To understand why the cost per bicycle decreases, let's consider the structure of the total cost.
The total cost to manufacture bicycles ($$100x + 100,000$$) consists of two main parts:
1. A cost that changes directly with the number of bicycles: This is the $$100x$$ part, meaning it costs $$100$$ for each bicycle that is made. When we calculate the cost per bicycle, this part always contributes $$100$$.
2. A fixed cost: This is the $$100,000$$ part. This amount is a fixed expense that remains the same, regardless of how many bicycles are produced. For example, it could be the cost of the factory or certain machinery.

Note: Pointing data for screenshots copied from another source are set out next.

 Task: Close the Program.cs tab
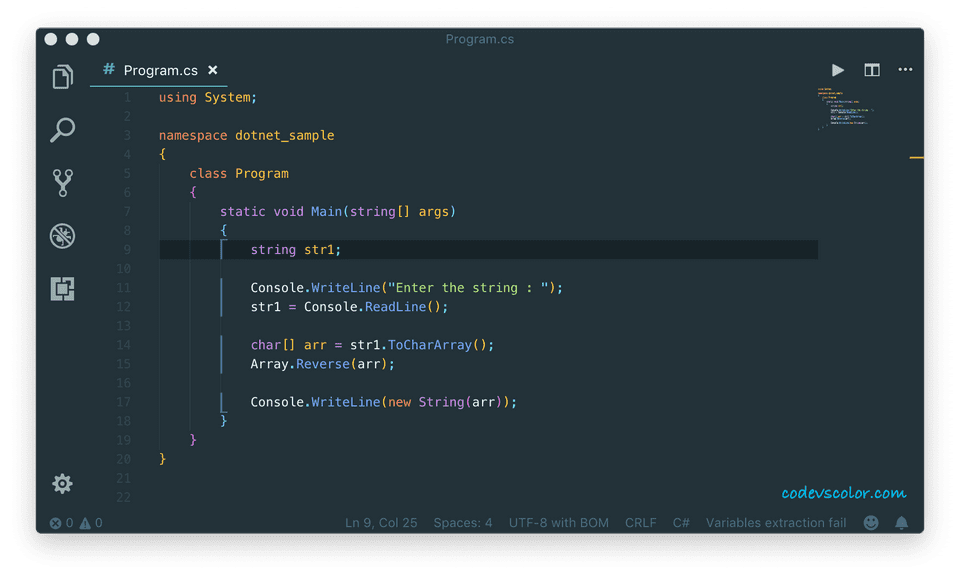pyautogui.click(x=212, y=70)
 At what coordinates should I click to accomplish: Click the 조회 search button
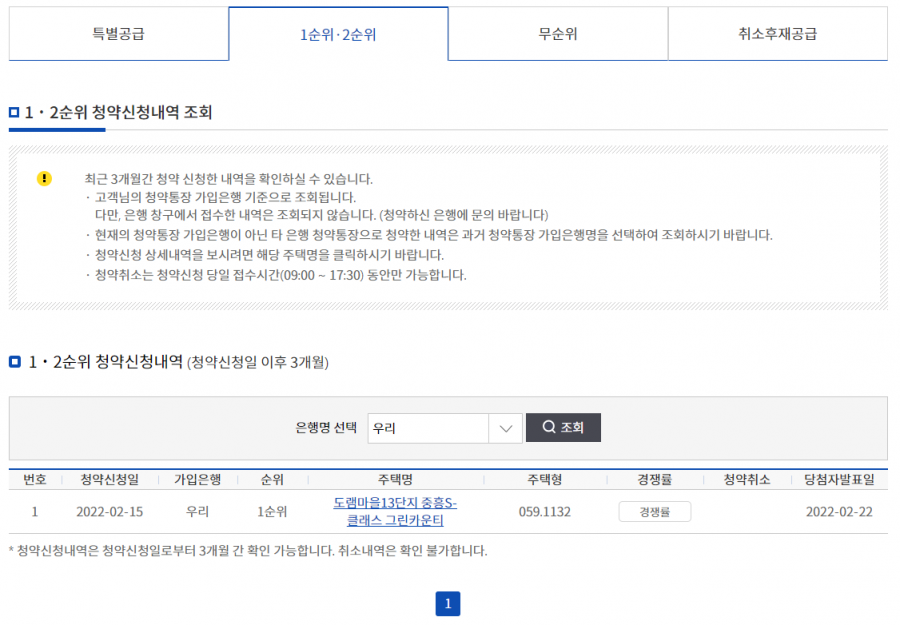point(563,428)
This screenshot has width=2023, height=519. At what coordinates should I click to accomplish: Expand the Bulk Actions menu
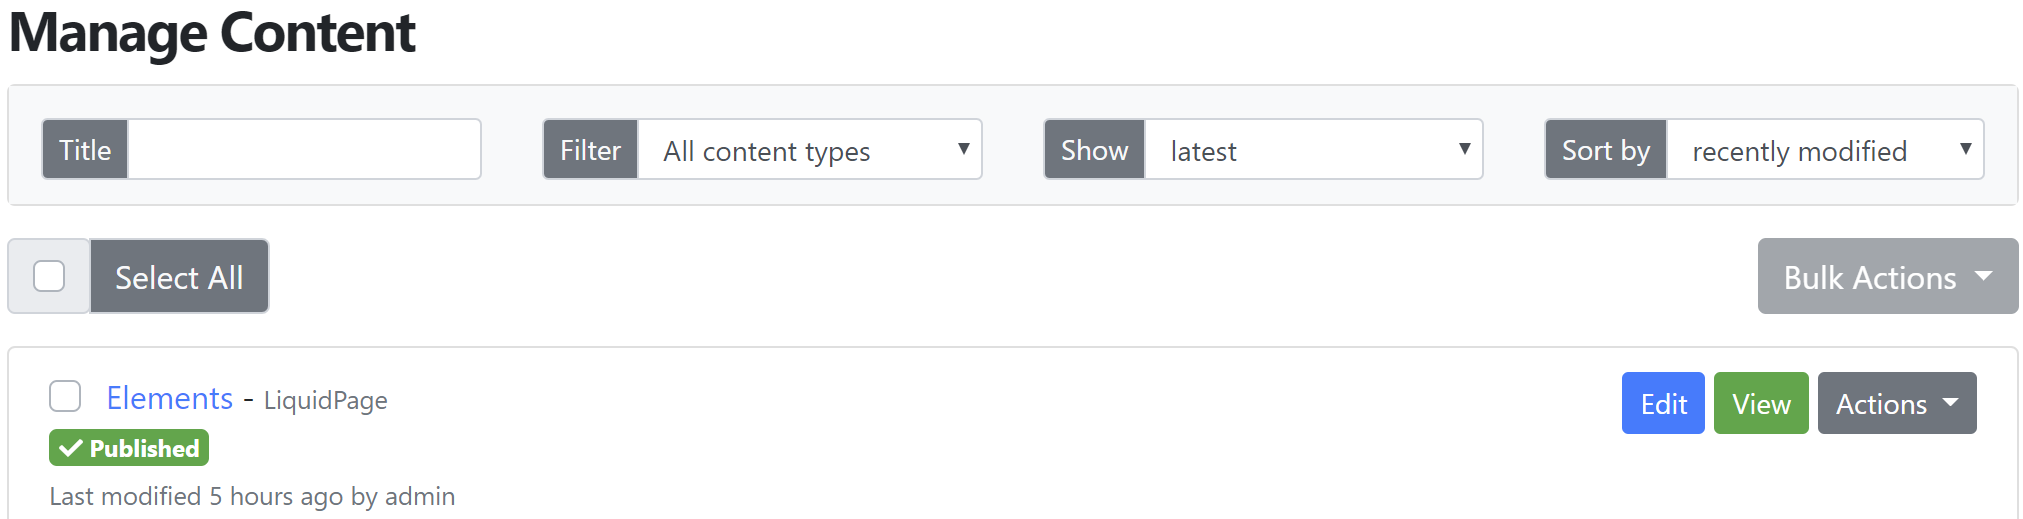point(1888,277)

When we calculate the cost per bicycle, we divide the total cost by the number of bicycles ($$x$$). This means the fixed cost of $$100,000$$ gets divided and shared among all the bicycles produced.
As more bicycles are manufactured (as $$x$$ becomes a larger number), the fixed cost of $$100,000$$ is spread out over a greater number of bicycles. This means that each individual bicycle has to 'pay for' a smaller portion of that fixed cost.
Since the $$100$$ per bicycle cost remains constant, but the share of the fixed cost per bicycle becomes smaller, the overall cost per bicycle decreases when more bicycles are manufactured. This phenomenon is known as economies of scale.